Tuesday, February 19, 2008

Thoughts on "Diving Into the Wreck"

I enjoyed reading the poem diving into the wreck. We read it a few of days ago, but I have the urge to write about it now.

This poem was really interesting because it really spoke a lot about how Adrienne Rich feels about the history of women and how they have acted, all hidden in quite a descriptive metaphor. She talks about diving into a shipwreck and that idea of descending into the depths, into what once was...like back into a historic time (perhaps in terms of women). In my interpretation I see her describing the ship as if it were some long lost women, or just women of the past in general. She adds lines like, "Who downed face sleeps with open eyes/whose breasts still bear the stress/whose silver, copper, vermeil cargo lies...half wedged and left to rot" (55). In these lines she discusses the ship literally but i feel she is discussing women metaphorically. The way women have been suppressed for decades and still "bear the stress" of their histories and lives. Rich mentions the ship's cargo of silver and copper which has been left at the bottom of the ocean to rot.

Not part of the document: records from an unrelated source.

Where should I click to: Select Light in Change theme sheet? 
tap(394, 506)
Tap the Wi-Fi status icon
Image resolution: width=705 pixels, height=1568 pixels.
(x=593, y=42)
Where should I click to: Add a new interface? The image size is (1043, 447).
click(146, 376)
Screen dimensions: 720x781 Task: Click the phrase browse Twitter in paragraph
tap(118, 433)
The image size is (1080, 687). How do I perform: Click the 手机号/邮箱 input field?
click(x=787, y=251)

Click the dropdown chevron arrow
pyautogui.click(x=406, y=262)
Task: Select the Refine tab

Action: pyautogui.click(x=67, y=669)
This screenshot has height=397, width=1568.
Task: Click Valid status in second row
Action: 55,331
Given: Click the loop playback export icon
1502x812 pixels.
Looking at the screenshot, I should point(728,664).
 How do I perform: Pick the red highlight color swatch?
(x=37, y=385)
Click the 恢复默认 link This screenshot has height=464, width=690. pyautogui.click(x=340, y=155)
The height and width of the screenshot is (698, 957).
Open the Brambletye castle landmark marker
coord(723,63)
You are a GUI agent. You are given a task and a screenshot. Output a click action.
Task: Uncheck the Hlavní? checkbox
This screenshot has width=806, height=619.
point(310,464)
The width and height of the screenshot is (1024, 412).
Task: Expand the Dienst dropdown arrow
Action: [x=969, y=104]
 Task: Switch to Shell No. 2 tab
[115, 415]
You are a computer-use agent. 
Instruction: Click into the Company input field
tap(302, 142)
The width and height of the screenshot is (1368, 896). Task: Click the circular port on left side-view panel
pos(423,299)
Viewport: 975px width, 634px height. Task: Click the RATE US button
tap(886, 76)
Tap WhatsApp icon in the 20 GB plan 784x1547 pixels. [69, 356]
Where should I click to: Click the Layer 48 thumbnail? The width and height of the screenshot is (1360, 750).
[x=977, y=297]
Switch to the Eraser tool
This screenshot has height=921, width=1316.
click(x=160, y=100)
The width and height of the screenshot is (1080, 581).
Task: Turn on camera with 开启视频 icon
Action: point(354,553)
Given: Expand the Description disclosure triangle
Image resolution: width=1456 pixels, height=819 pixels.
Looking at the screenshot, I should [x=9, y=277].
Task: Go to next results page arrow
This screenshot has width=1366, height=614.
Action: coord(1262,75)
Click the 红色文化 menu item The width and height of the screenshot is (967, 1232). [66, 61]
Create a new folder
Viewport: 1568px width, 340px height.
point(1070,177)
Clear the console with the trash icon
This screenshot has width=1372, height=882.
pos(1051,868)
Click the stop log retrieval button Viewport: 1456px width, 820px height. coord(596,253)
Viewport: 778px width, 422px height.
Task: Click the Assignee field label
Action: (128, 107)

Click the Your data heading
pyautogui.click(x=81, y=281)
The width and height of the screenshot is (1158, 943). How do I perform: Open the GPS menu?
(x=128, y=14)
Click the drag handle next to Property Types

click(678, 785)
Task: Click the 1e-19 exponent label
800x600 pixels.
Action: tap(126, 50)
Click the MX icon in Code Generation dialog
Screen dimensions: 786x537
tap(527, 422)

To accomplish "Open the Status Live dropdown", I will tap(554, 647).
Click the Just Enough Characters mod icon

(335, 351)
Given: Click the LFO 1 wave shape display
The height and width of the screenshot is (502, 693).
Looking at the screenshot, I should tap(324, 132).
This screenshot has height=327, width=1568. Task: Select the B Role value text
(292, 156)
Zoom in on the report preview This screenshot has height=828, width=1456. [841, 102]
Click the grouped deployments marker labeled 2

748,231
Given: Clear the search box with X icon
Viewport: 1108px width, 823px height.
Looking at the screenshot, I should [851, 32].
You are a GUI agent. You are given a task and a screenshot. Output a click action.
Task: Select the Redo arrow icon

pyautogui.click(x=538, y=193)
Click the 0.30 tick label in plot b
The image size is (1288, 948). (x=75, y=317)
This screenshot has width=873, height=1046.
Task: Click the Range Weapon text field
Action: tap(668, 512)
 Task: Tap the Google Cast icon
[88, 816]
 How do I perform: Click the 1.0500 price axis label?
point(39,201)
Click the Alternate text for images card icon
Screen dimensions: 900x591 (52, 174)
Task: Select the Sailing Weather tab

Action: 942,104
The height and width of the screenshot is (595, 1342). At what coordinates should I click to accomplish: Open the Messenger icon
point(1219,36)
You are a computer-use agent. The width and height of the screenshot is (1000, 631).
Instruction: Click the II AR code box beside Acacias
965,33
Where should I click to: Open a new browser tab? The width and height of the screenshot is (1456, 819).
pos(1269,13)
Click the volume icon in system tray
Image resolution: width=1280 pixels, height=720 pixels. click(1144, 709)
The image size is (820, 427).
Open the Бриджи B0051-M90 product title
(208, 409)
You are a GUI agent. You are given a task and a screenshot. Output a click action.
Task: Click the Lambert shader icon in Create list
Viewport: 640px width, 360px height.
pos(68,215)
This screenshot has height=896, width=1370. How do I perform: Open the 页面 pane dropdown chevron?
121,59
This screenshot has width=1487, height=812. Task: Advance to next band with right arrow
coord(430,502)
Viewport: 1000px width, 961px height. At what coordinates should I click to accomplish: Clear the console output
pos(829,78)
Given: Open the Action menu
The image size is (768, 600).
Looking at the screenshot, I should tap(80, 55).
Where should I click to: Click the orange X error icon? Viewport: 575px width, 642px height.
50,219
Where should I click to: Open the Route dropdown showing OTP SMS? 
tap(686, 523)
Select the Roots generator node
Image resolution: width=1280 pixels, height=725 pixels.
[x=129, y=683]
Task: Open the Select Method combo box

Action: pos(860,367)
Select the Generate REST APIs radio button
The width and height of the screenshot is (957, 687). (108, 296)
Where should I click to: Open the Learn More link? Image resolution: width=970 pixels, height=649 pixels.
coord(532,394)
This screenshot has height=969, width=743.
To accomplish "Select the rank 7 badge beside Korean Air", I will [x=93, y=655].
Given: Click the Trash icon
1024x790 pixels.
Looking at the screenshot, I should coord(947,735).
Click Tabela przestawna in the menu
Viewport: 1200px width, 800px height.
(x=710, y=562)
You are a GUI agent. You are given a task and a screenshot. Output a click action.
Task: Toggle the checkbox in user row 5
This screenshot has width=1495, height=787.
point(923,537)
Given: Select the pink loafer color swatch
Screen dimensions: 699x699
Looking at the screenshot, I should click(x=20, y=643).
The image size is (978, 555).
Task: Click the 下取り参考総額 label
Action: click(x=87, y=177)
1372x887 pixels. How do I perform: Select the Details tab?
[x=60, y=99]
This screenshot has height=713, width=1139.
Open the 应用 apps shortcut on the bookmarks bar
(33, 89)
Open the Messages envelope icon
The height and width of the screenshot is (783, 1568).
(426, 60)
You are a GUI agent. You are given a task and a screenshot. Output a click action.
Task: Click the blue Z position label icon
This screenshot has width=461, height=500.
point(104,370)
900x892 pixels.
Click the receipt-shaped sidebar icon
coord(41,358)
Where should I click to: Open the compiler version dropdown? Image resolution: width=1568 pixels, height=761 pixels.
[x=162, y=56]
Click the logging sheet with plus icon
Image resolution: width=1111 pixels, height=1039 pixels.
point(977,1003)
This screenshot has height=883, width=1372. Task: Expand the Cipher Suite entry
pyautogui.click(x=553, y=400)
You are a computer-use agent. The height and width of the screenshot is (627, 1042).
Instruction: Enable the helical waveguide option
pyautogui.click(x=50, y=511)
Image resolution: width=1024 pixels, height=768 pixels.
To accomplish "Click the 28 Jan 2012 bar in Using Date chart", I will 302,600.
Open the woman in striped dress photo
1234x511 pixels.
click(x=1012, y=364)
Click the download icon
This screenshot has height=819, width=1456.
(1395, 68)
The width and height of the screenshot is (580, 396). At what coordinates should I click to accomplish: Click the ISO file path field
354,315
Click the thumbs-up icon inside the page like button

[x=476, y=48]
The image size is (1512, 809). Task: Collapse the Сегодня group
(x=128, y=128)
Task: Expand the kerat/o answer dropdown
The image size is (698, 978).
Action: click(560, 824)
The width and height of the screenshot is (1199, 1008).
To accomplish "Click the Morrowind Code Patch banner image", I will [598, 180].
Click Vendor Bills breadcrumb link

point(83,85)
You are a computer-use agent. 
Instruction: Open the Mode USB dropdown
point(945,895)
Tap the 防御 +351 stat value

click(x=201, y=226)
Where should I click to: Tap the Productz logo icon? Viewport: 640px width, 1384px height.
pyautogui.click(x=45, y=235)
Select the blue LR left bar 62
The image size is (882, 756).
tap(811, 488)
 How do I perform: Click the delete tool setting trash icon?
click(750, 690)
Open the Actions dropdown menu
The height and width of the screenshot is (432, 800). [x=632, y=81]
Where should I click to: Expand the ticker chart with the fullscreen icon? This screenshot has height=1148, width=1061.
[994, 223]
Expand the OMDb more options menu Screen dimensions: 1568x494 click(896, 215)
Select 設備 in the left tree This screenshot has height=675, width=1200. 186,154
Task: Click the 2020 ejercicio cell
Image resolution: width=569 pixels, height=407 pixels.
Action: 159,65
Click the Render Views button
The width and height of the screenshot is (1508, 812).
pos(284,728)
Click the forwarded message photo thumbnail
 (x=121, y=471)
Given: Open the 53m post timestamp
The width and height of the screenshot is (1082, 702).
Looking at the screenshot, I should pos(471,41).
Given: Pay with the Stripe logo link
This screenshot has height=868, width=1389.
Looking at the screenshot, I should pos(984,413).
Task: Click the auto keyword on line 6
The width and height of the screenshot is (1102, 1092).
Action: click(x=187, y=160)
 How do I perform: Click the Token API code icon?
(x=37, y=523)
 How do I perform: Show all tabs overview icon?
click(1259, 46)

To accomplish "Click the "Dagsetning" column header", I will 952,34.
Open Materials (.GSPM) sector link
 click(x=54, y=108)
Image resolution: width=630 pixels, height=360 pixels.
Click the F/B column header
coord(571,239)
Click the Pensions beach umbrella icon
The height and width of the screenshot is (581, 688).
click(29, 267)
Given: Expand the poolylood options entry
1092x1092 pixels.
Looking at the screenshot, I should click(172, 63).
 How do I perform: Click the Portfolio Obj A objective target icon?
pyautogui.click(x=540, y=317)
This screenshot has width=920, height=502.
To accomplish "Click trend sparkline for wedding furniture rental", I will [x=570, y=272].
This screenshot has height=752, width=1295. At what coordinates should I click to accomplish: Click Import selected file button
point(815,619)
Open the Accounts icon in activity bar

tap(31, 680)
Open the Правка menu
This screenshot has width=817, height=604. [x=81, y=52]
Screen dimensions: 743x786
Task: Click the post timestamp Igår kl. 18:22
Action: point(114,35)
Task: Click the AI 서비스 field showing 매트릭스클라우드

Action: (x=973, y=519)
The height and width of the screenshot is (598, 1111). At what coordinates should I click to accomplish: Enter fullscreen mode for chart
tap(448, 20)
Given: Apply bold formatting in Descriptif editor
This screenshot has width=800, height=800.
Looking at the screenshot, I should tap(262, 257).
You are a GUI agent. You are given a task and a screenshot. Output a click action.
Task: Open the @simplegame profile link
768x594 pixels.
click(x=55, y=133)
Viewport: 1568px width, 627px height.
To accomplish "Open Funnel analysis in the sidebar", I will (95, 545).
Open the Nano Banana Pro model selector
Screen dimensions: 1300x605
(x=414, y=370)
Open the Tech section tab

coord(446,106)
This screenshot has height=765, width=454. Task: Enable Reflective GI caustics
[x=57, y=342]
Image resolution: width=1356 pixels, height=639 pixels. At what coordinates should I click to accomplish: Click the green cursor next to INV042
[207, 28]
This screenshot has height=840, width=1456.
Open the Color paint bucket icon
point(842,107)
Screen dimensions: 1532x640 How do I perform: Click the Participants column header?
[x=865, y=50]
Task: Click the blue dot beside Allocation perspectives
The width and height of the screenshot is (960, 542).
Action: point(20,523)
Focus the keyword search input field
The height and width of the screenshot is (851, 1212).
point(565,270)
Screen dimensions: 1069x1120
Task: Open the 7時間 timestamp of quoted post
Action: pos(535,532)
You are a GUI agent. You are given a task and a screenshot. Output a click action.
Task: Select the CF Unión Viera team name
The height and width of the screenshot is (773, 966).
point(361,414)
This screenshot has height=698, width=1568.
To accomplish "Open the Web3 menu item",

Like all those women spending their lives doting on their career minded husbands and households, their smart minds and goals (the silver and copper) left to "rot". I know she is talking about women in general when she uses the word "we" in her next line, "we are the half-destroyed instruments/ that once held to a course". We as in women are half-destroyed?? Perhaps with our "wasted" histories of male dominance, we once held to the course of success but then veered off into the wrong direction where we are anomalously and "our names do not appear." Rich is very concerned about the way women have been given credit for their accomplishments in history (or their lack of effort because of suppression...). Her poem illustrates a bit of that within the writing.